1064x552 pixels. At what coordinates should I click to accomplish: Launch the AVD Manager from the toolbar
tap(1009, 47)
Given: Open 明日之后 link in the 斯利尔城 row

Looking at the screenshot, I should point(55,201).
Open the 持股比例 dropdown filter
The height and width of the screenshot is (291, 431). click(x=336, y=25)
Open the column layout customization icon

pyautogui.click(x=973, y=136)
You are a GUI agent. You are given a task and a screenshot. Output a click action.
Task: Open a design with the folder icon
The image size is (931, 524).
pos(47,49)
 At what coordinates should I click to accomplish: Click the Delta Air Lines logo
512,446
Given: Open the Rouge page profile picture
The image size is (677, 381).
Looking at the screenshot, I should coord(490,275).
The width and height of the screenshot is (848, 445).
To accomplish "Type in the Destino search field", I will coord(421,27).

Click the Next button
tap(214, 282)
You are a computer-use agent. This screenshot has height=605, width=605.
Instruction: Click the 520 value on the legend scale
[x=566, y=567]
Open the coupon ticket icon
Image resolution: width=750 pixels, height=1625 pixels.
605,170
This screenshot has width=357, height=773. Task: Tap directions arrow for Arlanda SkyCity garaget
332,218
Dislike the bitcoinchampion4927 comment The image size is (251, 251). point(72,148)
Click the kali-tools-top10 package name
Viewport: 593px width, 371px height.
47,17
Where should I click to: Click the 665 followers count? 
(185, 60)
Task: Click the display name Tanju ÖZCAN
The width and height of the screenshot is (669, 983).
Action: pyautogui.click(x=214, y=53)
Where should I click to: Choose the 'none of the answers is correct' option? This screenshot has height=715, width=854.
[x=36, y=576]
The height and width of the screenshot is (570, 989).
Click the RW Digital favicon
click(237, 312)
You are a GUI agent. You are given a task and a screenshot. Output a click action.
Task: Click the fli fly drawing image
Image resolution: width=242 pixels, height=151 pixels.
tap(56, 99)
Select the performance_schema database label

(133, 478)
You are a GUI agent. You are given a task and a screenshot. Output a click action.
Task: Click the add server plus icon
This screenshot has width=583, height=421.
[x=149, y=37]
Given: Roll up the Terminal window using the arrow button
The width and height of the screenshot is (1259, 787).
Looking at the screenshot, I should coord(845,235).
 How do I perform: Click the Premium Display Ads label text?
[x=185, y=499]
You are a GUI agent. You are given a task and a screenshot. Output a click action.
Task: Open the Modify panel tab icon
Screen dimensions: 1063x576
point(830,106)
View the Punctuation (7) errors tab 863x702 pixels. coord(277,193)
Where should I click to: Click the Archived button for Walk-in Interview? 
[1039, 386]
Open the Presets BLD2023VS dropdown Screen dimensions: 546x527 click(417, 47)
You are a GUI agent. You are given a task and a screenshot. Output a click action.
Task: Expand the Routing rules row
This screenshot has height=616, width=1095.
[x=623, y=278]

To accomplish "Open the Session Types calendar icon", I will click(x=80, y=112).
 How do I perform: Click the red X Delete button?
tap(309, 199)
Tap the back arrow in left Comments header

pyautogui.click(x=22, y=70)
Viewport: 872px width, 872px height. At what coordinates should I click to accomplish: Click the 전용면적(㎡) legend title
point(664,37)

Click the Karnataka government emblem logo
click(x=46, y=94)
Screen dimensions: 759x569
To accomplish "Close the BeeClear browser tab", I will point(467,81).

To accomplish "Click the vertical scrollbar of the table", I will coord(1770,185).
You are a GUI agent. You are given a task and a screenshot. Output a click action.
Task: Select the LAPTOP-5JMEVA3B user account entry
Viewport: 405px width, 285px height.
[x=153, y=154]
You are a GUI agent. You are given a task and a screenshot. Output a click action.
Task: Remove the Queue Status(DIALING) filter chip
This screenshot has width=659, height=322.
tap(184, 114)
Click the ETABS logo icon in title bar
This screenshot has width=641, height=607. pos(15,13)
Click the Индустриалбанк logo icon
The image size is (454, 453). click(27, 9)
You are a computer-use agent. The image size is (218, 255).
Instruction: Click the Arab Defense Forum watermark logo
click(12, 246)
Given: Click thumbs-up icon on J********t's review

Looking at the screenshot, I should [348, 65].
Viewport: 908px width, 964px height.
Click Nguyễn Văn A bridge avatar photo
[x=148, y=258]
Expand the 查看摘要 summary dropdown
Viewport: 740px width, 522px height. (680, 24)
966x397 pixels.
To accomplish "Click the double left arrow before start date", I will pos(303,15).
══════
Given exercise:
Select every line of the records that contains the word "Viewport" and copy each such line in full.

The completed task:
Viewport: 593px width, 371px height.
Viewport: 872px width, 872px height. At what coordinates should I click to accomplish: Click the 전용면적(㎡) legend title
Viewport: 405px width, 285px height.
Viewport: 908px width, 964px height.
Viewport: 740px width, 522px height. (680, 24)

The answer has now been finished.